In the text on associationism below, what does the example objection conclude about how we know the external world exists?
[BEGIN DOCUMENT TEXT]
The Network Phenomenon: Empiricism and the New Connectionism
Stephen Downes, 1990
(The whole document in MS-Word)
TNP Part VI Previous Post
VII. Associationism: Cognitive Structures
A. Objections to Associationism
Above, I have outlined what I mean by associationism and sketched some objections. At the risk of repetition, I would now like to describe these objections in greater detail. By considering these objections, I will be able to describe a theory of associationist inference in more detail. This description depends to some extent on some of the conclusions already established regarding representations and perceptions, and will be employed below in a discussion of language and logical inference.
The general form of objections to associationism is as follows: people have the ability to know or do X, associationism is not sufficiently powerful to explain how people know or do X, therefore, people employ some means of knowing or doing X other than associationism. For example, "We know that the external world exists. However, empiricism (which depends on associationism) cannot prove that the external world exists. Hence, we must have some non-empirical means of knowing that the external world exists."
[END DOCUMENT TEXT]
[BEGIN SUPPLIED RECORDS]
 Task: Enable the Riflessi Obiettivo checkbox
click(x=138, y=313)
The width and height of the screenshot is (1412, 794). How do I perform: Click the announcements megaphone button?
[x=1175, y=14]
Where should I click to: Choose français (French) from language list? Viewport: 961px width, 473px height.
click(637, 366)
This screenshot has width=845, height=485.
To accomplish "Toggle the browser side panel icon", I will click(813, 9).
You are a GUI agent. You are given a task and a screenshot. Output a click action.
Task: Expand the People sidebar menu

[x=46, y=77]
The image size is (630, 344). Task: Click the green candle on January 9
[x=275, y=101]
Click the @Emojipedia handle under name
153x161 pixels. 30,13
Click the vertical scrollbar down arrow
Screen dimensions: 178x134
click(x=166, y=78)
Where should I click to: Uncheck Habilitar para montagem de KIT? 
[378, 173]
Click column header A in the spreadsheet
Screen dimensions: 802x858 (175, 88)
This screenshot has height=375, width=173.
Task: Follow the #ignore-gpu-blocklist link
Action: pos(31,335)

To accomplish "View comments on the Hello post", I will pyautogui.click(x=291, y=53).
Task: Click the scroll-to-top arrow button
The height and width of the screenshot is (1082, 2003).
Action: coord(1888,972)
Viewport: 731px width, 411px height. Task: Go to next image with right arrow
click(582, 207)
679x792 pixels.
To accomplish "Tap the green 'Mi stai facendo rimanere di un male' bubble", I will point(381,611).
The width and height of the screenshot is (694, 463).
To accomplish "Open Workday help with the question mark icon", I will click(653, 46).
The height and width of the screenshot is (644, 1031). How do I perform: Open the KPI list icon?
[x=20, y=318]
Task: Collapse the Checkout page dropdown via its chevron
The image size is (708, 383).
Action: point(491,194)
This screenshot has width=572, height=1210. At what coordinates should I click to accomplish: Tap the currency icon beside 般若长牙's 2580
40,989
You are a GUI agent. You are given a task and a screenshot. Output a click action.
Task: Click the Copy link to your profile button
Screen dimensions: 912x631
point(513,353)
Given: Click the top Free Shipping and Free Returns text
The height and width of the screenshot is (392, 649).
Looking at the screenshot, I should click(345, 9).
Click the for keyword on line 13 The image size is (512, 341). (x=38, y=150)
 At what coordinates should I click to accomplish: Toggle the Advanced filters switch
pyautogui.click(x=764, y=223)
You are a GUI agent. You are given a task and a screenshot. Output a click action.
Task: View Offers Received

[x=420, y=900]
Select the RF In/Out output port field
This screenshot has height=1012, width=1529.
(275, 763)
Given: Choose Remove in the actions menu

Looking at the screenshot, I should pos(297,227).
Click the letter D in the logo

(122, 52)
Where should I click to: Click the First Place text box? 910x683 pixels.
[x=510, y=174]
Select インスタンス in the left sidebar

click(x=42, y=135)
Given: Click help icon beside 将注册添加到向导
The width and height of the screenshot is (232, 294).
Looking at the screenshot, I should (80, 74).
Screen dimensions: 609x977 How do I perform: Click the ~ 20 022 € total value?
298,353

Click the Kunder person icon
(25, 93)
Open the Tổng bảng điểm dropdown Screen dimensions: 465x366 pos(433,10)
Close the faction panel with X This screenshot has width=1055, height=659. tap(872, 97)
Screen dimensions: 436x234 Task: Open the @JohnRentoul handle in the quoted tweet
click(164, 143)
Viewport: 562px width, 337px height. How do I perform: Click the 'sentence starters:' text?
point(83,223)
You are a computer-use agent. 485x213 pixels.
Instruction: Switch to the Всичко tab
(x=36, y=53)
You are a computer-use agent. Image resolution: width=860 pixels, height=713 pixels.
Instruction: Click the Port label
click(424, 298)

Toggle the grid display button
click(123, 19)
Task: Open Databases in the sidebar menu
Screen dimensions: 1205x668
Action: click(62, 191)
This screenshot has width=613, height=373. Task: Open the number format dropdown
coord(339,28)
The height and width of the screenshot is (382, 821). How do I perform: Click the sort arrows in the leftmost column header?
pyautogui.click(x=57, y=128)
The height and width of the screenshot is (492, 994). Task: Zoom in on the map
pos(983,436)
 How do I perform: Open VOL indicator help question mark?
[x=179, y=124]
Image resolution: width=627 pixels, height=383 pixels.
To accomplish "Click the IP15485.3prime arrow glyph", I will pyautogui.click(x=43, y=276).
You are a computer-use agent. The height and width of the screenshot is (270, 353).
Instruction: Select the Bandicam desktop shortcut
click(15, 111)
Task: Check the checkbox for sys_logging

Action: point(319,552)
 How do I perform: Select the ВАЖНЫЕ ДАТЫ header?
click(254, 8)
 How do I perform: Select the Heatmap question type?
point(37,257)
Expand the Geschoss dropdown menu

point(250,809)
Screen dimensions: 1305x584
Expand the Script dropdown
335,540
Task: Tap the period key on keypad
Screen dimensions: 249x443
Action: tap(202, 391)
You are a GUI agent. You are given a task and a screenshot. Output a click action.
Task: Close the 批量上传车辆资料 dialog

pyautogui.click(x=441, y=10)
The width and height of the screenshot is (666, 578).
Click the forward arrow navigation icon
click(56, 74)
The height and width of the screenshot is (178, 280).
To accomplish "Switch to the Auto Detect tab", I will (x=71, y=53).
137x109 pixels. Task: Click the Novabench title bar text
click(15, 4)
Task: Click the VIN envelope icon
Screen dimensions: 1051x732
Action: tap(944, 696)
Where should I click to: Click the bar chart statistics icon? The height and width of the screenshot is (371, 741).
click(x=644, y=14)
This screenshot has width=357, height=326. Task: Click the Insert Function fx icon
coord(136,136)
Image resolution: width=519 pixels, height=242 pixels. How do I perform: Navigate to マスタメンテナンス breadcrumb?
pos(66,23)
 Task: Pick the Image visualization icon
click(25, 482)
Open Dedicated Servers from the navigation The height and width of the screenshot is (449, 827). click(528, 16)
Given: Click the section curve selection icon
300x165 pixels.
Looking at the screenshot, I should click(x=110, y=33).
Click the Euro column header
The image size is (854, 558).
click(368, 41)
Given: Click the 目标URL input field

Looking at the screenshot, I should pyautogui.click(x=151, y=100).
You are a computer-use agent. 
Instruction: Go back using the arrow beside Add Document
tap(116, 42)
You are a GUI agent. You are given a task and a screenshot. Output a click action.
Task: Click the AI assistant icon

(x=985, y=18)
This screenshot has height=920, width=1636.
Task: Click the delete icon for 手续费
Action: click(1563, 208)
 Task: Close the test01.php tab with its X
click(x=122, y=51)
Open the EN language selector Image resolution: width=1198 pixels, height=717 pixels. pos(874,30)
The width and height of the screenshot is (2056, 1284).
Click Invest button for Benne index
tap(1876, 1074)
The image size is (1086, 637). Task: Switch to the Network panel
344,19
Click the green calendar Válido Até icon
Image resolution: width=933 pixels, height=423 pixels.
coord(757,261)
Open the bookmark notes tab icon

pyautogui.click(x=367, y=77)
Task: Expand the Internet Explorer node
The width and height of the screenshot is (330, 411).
[END SUPPLIED RECORDS]
▸ THE RESPONSE
We must have some non-empirical means of knowing that the external world exists.